En el momento que empezaba a caer en el borboteante estofado verdoso, las mismas manos me cogieron por la cintura y tiraron de mí.

Emily soltó una risita.

—¡Te pillé! —gritó, agarrándome para que no pudiera girarme y le diera un tortazo.

—¡Eh, suéltame! —me quejé enfadado—. ¡Casi me tiras a las arenas movedizas! ¡No tiene ninguna gracia!

Emily volvió a reír y me soltó.

—No son arenas movedizas, tonto —murmuró—. Es una ciénaga.

—¿Qué? —Volví a mirar él agua burbujeante y verdosa.

—Es una ciénaga. Una turbera —repitió con impaciencia—. No sabes nada.

—¿Qué es una turbera? —pregunté, pasando de sus insultos. Emily la Sabelotodo. Siempre alardea de que lo sabe todo y dice que yo soy un tonto, pero ella saca notables en el colegio y yo sobresalientes. Así que, ¿quién es el más listo?

—Este año hemos estudiado los terrenos pantanosos y la selva tropical —contestó con aire de suficiencia—. La charca es espesa porque tiene turba creciendo.

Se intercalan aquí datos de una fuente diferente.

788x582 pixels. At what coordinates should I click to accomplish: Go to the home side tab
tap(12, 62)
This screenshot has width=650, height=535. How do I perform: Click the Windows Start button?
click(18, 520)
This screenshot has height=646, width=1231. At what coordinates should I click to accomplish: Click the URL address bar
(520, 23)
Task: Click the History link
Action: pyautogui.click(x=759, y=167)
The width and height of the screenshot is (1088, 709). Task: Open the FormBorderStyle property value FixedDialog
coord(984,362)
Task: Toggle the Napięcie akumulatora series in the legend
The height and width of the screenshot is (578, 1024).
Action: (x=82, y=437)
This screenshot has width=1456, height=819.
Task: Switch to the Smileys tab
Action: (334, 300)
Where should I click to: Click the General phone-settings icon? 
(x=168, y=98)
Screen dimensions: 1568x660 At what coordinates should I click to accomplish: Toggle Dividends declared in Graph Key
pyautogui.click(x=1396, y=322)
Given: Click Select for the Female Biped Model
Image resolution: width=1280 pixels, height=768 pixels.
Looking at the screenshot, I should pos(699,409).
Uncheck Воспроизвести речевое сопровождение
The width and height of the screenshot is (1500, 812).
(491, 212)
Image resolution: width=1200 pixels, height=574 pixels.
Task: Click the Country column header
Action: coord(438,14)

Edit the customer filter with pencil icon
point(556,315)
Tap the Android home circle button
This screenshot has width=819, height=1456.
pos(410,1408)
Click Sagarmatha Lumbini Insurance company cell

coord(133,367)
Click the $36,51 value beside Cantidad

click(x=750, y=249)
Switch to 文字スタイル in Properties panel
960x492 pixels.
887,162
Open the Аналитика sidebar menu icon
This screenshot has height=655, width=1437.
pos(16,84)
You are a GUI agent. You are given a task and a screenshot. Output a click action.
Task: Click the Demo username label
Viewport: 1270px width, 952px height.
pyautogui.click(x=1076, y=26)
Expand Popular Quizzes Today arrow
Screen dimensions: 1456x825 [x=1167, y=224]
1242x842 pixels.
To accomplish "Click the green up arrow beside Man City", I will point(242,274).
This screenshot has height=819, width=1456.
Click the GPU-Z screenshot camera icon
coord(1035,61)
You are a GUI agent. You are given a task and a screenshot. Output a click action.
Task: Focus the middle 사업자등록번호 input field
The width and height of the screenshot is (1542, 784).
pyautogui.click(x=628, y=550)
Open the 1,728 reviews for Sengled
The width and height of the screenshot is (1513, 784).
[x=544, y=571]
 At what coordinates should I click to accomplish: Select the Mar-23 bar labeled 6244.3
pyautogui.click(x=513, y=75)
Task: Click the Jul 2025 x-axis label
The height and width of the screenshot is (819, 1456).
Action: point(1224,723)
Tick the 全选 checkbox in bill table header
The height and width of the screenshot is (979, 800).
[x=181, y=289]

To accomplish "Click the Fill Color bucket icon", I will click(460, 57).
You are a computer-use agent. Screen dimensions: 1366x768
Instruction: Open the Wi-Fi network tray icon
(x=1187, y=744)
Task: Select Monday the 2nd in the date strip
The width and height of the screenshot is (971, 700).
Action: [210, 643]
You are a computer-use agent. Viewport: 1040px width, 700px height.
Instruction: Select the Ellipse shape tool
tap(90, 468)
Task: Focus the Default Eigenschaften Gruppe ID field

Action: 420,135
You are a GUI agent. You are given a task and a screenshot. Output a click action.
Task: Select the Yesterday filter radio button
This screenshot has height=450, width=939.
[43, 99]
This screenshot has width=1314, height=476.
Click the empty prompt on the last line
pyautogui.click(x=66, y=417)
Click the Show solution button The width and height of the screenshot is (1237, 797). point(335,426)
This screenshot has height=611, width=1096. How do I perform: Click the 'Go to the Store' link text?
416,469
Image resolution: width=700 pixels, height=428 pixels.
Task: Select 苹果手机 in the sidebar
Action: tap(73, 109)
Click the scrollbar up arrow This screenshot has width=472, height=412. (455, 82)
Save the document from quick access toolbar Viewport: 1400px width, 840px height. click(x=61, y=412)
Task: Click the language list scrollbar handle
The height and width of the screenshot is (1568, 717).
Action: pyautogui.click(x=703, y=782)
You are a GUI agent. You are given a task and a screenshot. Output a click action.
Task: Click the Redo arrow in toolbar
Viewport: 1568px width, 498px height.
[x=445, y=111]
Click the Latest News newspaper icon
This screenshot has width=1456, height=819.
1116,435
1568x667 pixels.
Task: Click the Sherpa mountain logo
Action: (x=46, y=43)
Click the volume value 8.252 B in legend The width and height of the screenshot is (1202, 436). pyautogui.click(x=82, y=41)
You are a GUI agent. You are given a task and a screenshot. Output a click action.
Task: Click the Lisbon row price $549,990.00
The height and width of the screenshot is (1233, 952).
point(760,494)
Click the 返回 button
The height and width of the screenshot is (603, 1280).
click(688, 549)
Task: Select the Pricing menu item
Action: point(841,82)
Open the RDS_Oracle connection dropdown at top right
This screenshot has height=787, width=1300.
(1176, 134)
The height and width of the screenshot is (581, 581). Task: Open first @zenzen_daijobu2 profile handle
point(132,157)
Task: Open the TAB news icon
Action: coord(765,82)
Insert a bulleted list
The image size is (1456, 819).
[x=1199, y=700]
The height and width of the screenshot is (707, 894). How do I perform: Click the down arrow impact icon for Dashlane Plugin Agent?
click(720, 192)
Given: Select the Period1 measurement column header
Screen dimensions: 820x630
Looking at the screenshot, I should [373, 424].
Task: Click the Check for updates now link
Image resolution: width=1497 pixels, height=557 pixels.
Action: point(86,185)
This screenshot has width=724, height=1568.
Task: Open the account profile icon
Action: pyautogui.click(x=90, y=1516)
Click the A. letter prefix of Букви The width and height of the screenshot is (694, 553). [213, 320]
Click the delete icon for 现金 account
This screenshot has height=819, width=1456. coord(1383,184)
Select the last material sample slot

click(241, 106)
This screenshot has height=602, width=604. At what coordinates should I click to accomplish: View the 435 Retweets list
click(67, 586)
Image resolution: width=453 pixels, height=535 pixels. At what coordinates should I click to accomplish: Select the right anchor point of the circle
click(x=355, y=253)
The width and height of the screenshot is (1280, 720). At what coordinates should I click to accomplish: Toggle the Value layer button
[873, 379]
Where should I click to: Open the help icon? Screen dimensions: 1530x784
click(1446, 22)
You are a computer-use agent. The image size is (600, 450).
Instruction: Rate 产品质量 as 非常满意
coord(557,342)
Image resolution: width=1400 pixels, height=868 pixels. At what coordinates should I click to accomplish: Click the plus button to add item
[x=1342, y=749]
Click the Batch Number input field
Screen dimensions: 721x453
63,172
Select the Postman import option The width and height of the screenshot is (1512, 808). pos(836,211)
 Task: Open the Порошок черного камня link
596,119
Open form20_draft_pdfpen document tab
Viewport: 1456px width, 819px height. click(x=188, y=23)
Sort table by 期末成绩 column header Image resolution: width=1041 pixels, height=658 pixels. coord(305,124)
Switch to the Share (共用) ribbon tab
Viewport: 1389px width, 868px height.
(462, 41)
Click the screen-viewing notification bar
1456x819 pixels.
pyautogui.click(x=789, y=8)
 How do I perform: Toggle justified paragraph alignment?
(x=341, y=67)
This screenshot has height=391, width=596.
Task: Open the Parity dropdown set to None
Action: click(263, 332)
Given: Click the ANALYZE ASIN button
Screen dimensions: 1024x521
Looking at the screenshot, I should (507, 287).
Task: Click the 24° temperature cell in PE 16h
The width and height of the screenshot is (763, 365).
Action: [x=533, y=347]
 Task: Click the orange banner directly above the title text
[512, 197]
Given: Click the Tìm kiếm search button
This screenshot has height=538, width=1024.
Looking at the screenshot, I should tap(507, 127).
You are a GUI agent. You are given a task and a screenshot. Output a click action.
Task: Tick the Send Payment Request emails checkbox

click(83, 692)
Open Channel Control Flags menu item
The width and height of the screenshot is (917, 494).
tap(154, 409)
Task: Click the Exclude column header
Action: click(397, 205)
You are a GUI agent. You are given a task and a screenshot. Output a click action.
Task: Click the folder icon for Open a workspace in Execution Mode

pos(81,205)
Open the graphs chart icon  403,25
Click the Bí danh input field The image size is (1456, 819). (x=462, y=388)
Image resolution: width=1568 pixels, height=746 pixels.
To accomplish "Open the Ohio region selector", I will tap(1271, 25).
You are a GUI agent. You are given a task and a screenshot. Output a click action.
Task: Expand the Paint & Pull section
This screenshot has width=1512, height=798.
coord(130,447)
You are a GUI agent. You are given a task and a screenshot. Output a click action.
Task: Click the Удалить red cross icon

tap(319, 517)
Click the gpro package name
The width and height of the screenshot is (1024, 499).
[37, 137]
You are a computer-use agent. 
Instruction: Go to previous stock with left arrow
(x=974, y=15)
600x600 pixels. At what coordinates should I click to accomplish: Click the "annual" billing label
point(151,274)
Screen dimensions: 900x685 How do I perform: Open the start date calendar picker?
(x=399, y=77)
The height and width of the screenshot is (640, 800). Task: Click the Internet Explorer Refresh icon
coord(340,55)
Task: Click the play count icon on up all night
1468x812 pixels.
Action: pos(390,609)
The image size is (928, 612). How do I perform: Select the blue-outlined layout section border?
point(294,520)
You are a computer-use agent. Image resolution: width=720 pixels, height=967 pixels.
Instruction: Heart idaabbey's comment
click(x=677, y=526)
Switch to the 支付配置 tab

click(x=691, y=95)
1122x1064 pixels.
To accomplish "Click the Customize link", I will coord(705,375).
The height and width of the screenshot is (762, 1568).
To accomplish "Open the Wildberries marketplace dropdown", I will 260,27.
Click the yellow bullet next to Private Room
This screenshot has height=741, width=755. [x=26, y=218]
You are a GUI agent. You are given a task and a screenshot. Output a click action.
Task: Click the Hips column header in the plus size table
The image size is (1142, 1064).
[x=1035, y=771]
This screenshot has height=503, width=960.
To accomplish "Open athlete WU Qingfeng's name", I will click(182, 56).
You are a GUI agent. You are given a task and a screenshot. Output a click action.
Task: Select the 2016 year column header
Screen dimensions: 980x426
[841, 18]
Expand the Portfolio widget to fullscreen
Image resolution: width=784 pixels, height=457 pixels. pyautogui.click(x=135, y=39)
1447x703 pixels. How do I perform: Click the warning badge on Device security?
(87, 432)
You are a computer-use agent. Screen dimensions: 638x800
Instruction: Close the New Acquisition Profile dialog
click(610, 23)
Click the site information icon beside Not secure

El musgo crece y crece y absorbe veinticinco veces su propio peso en agua.

—¡Qué aspecto más desagradable! —exclamé.

—¿Por qué no bebes un poco y compruebas cómo sabe? —me incitó.

Intentó empujarme de nuevo pero la esquivé.

—No tengo sed —dije. Me di cuenta de que la respuesta no era muy brillante, pero fue lo único que se me ocurrió.

—Marchémonos —propuso, y se quitó rápidamente el sudor de la frente con la mano—. Tengo mucho calor.

—Vale, de acuerdo —cedí de mala gana—. Ha sido un buen paseo.

Nos alejamos de la turbera y empezamos a bajar la colina.

—¡Eh, mira! —dije en voz alta mientras señalaba hacia dos sombras negras que volaban alto por encima de nosotros bajo una nube blanca.

—Halcones —afirmó Emily, e hizo pantalla sobre los ojos con una mano para observarlos. Me parece que son halcones aunque es difícil precisarlo. Lo que es seguro es que son grandes.

Los vimos desaparecer de nuestra vista y reemprendimos el descenso con precaución por el terreno húmedo y arenoso. Al final de la colina, otra vez bajo la profunda sombra de los árboles, nos paramos para recuperar el aliento. Yo estaba sudando un montón y sentía la nuca caliente y con picor. Me la froté con una mano, pero no fue de gran ayuda.

La brisa se había detenido. El aire era pesado y no se movía nada.

Unos fuertes graznidos me hicieron levantar la mirada: dos enormes totís nos vigilaban desde la rama baja de un ciprés. Volvieron a graznar como si estuvieran diciéndonos que nos fuéramos

—Por aquí —indicó Emily con un suspiro.

La seguí. Todo el cuerpo me picaba.

—Ojalá tuviéramos una piscina en la nueva casa —dije—. Me zambulliría con la ropa puesta sin pensarlo.

Caminamos durante algunos minutos. La arboleda se hacía más espesa, y la luz se debilitaba. Al final del sendero tuvimos que atravesar los altos y frondosos helechos.

—No creo... no creo que hayamos estado aquí antes —tartamudeé—. Me parece que éste no es el camino correcto.

Nos miramos fijamente y vimos el miedo reflejado en nuestras caras. Nos dimos cuenta de que nos habíamos perdido.